Exercise requirements – Look through the lines below, find those with the word "agent", and copy them.

(Stored records)

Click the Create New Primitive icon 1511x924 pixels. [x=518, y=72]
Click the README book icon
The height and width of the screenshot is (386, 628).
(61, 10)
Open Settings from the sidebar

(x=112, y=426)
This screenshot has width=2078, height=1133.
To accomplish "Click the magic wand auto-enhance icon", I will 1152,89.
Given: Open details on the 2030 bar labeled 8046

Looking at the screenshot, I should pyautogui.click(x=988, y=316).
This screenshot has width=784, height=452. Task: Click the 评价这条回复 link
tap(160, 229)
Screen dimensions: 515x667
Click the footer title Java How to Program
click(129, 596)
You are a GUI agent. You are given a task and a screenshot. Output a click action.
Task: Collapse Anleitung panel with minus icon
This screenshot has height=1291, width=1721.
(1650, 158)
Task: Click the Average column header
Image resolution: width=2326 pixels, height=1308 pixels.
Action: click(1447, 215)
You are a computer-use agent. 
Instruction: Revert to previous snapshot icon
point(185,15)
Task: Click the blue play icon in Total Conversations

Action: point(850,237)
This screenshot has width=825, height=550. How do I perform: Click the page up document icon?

Answer space –
You are a GUI agent. You are given a task and a screenshot. Output a click action.
You are a computer-use agent. 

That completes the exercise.